1b. Approach (from AD-416)
Support will be provided to the existing GRIN databases that serve the National Genetic Resources Program to ensure that they are functional and relevant to the needs of collection managers and curators and to the germplasm user community. Upgrades will be made to the highly specialized application software, as appropriate, to ensure that it remains compatible with hardware upgrades and that it meets the requirements for germplasm maintenance and documentation and information exchange. Appropriate measures will be taken to ensure security of the databases and the data they contain. Develop the next version of the GRIN software as a scalable portable system capable of being transfered to other genebanks in addition to allowing greater interoperability between genetic resources and biodiversity databases.

3. Progress Report
The Database Management Unit (DBMU) of the National Germplasm Resources Laboratory supports National Program 301 by providing a central database for the germplasm collections within the National Plant Germplasm System (NPGS). This central database provides curator software for managing the collections as well as a portal for public access and ordering of material. An essential task for the DBMU is to maintain near 24/7 availability of the system. A 98% availability target was met. A new application server was purchased and installed. The GRIN system was moved from a 10 Mb commercial internet service provider to the 600 Mb USDA telecommunications network (UTN). In addition to maintaining the servers and current GRIN software, the DBMU is contributing to the development of a new version of the GRIN software (GRIN-Global) with collaborators from ARS, Global Crop Diversity Trust and Bioversity International. This will be a scalable version of GRIN using open source technology to better service the needs of the NPGS and the breeding and research community. In addition it will be made available to interested genetic resource managers worldwide, especially in the developing countries where there is a serious need for a genebank management system. The 2010 phase of the project involved the writing of the base software code, a new version of the public interface and a complete review of the GRIN-Global schema.

4. Accomplishments
1. GRIN Availability. The GRIN database was available on a nearly 24/7 basis throughout 2010. Access to the web pages for GRIN averaged over 1.5 million hits per month for 2010. As of July 2010 more than 118,000 samples of germplasm have been distributed from the NPGS genebanks, most of them requested on the basis of information made available through GRIN.

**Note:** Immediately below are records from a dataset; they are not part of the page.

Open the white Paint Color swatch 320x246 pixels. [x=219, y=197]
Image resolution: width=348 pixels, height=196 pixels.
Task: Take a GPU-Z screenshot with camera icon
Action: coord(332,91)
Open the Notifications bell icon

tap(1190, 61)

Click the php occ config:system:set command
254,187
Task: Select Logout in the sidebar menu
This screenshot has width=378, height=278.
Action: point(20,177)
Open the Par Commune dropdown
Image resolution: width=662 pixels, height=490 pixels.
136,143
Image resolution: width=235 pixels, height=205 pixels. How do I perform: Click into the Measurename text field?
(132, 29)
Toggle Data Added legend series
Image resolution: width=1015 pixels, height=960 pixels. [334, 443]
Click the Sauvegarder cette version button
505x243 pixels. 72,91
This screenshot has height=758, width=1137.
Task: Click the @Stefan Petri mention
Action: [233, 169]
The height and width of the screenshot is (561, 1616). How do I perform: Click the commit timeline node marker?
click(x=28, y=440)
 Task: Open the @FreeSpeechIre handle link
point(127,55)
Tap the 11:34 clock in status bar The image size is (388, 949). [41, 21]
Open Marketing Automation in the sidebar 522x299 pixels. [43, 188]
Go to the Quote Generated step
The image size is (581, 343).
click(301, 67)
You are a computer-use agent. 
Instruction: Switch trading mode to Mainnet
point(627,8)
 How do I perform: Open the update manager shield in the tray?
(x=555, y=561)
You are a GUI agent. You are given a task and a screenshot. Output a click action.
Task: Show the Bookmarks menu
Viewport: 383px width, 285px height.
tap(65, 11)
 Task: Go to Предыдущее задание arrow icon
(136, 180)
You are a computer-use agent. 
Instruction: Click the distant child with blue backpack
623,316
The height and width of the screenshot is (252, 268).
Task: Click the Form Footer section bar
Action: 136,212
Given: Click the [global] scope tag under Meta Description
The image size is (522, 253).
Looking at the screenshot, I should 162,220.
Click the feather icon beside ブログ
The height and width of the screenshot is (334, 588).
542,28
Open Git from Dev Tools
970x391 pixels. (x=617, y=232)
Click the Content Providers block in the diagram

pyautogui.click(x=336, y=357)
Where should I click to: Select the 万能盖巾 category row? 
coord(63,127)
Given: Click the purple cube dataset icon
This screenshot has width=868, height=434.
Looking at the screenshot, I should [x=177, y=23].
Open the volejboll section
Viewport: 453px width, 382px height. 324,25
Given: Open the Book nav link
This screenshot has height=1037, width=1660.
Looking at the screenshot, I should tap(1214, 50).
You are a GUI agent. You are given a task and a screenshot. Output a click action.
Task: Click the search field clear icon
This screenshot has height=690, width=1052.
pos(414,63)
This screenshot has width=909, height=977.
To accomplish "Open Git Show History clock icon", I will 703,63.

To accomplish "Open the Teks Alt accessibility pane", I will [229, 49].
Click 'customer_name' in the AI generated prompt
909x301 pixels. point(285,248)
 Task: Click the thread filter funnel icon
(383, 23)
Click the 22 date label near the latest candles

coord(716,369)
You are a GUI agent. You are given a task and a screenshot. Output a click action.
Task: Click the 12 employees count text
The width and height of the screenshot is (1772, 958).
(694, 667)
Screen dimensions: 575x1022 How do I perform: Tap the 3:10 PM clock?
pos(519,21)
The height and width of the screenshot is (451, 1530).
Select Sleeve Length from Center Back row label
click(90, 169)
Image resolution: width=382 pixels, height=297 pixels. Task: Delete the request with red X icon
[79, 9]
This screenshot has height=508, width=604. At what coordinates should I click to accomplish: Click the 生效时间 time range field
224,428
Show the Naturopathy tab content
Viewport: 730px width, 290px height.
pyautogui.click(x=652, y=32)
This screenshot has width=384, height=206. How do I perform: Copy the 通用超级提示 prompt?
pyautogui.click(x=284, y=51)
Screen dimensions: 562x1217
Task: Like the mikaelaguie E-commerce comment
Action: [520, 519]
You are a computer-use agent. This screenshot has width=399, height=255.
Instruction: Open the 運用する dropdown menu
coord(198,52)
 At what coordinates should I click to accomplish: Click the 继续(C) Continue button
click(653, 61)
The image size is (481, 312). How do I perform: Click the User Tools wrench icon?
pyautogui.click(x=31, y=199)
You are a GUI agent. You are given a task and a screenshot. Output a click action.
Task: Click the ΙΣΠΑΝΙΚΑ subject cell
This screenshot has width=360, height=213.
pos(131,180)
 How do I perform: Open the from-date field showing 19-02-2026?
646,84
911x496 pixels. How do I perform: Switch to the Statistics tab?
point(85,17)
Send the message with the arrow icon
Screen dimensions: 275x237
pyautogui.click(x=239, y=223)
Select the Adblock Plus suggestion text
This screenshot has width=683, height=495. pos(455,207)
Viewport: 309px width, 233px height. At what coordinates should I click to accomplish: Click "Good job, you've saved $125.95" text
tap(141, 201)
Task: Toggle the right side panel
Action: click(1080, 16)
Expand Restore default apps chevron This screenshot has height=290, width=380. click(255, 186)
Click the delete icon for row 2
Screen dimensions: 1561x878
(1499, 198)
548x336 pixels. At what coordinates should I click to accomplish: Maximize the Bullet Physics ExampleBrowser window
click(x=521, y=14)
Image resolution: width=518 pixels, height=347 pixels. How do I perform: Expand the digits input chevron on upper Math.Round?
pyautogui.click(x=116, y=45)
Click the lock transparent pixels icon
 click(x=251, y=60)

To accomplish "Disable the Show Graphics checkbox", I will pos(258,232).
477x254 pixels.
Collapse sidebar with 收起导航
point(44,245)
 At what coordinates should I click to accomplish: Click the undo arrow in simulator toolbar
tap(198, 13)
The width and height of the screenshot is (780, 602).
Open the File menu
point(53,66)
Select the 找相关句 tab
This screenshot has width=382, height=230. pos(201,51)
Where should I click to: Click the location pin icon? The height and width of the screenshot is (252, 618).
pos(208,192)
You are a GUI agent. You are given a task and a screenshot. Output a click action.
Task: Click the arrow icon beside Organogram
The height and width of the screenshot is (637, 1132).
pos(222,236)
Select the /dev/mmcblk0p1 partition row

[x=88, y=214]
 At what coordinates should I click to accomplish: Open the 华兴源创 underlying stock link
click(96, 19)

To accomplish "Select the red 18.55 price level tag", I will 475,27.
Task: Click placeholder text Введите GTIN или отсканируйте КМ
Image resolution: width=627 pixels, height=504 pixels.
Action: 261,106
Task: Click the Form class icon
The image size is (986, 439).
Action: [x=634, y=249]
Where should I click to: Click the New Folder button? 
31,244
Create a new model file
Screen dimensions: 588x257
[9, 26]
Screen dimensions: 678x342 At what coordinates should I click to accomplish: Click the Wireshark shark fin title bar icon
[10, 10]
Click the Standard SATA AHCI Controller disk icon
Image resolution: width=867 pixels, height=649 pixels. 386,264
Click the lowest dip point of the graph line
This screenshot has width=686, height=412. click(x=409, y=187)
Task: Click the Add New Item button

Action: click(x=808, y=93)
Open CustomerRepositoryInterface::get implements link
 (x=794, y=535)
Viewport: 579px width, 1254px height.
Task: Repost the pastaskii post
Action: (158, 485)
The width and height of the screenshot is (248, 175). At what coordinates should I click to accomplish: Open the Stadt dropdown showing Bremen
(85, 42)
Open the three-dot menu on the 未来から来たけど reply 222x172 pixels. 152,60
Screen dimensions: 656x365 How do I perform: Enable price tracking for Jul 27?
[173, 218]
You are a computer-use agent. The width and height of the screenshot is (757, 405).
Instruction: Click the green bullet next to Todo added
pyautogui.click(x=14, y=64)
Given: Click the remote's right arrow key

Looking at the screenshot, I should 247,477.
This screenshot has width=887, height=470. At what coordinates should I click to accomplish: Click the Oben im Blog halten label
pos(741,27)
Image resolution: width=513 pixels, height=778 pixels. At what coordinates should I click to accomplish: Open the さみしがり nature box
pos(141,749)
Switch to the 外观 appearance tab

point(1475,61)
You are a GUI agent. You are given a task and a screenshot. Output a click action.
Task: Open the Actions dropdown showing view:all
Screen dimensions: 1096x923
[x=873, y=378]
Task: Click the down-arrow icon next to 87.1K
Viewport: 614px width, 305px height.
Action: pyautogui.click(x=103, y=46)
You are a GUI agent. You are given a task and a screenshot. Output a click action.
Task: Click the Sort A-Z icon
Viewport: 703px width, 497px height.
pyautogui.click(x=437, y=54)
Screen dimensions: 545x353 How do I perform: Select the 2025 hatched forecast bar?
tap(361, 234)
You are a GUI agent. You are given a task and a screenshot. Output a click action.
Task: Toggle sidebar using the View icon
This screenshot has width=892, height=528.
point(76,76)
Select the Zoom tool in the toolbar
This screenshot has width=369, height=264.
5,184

2. Enhancements to current GRIN. Improvements were made to the existing GRIN curator and public software, including the ability to download an entire evaluation (all traits), improved marker data displays and additional query options on the crop query pages. Hardware and network enhancements include purchase and installation of a new application server and movement from a commercial internet server to the USDA network.

3. Participate in development of GRIN-Global. Most of the efforts of the Database Management Unit (DBMU) have been switched from the existing GRIN system to participating in the GRIN-Global development and deployment efforts. Major efforts of the DBMU have been in web development, schema review, training documentation, installation and testing of the GRIN-Global software.